TO-DO ITEM -
Extract every line in the rows below that contains the string "movin". Letter case must match.

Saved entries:
* * * *

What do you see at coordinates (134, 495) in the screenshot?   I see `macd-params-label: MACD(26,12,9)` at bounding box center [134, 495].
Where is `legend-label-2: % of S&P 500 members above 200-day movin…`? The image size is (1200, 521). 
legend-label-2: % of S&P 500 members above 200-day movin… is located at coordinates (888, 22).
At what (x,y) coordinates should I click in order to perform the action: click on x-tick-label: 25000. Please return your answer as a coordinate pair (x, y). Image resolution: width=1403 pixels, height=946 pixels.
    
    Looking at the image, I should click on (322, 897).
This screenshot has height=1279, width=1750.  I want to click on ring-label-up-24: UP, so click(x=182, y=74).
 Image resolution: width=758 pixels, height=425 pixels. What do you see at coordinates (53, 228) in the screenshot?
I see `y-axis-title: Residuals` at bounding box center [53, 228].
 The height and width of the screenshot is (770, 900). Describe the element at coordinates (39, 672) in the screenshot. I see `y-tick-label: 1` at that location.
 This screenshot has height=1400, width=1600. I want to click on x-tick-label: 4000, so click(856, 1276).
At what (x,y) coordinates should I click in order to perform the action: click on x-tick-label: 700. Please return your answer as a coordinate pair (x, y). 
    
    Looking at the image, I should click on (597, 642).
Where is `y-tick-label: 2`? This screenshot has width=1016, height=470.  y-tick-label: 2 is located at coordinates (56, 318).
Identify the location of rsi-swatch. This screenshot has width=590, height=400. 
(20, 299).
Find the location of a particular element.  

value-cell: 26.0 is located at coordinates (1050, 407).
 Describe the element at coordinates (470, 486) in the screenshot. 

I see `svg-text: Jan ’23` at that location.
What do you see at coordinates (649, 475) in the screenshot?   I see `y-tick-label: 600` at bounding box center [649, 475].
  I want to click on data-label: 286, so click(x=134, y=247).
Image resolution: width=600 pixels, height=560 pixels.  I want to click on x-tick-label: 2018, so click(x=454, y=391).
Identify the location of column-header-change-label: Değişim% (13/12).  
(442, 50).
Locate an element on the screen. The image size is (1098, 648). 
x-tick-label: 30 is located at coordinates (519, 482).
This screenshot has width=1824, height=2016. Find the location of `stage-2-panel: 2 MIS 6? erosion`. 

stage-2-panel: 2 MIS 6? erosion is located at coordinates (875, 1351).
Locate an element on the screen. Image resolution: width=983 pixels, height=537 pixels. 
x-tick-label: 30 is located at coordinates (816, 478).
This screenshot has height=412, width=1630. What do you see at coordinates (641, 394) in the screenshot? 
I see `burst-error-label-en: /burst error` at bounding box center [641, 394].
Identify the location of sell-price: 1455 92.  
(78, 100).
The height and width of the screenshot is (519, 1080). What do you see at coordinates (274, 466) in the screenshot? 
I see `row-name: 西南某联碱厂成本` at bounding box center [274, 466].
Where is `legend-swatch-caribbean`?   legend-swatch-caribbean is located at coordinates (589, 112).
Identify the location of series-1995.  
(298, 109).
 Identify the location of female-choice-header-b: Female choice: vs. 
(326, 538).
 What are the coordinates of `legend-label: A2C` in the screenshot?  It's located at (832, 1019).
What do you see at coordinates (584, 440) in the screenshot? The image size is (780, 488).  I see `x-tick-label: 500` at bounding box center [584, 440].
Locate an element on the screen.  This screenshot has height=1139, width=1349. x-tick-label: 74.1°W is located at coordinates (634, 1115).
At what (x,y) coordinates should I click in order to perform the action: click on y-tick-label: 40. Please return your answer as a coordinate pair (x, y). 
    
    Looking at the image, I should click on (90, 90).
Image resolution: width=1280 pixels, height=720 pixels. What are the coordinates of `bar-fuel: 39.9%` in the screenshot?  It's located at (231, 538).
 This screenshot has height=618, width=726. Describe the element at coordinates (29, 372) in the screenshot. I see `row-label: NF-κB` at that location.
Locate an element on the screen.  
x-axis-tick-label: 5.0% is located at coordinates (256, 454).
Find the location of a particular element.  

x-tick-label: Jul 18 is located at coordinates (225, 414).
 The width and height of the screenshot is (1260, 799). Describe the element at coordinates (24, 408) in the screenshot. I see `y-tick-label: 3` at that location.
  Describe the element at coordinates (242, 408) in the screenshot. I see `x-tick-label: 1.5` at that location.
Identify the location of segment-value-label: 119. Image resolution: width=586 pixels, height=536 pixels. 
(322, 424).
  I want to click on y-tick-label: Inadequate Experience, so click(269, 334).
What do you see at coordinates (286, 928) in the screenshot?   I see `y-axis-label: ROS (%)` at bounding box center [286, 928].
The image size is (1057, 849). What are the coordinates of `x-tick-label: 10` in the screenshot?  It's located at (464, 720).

* * * *

REPLY -
Where is `legend-label-2: % of S&P 500 members above 200-day movin…`? The image size is (1200, 521). 
legend-label-2: % of S&P 500 members above 200-day movin… is located at coordinates (888, 22).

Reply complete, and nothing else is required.